*DATA TO PROCESS*
-------

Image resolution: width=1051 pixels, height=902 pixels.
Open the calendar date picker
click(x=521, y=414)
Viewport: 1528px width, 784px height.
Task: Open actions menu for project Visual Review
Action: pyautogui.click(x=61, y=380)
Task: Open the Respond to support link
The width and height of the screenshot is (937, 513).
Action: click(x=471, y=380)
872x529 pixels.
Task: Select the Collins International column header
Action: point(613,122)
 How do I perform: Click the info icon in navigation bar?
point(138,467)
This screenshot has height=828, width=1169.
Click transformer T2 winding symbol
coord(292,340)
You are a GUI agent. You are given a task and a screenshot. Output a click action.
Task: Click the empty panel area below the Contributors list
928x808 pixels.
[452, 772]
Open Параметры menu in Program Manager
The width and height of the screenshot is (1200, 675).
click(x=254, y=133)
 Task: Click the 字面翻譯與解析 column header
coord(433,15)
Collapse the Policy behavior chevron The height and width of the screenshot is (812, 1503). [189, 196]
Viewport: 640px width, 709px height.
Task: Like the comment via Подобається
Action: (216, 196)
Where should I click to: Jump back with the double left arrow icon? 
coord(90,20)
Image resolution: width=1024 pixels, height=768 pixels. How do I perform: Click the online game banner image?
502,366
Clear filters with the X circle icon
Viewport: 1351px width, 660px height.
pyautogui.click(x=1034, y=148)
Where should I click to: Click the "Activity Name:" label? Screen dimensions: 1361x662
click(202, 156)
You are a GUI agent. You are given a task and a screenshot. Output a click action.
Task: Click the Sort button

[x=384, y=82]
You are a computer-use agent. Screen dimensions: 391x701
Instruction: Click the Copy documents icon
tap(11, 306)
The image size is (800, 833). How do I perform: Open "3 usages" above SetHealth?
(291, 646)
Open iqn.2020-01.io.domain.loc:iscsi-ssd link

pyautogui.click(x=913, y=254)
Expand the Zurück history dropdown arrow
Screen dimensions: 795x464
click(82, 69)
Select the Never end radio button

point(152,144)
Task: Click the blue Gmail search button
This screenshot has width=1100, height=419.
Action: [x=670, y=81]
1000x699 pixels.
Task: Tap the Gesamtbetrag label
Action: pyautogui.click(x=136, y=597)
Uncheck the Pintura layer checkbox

-------

Set down the lines of the listing above verbatim, first line through the line containing "Open Параметры menu in Program Manager", inclusive; add no other lines.

*EXPECTED ANSWER*
Image resolution: width=1051 pixels, height=902 pixels.
Open the calendar date picker
click(x=521, y=414)
Viewport: 1528px width, 784px height.
Task: Open actions menu for project Visual Review
Action: pyautogui.click(x=61, y=380)
Task: Open the Respond to support link
The width and height of the screenshot is (937, 513).
Action: click(x=471, y=380)
872x529 pixels.
Task: Select the Collins International column header
Action: point(613,122)
 How do I perform: Click the info icon in navigation bar?
point(138,467)
This screenshot has height=828, width=1169.
Click transformer T2 winding symbol
coord(292,340)
You are a GUI agent. You are given a task and a screenshot. Output a click action.
Task: Click the empty panel area below the Contributors list
928x808 pixels.
[452, 772]
Open Параметры menu in Program Manager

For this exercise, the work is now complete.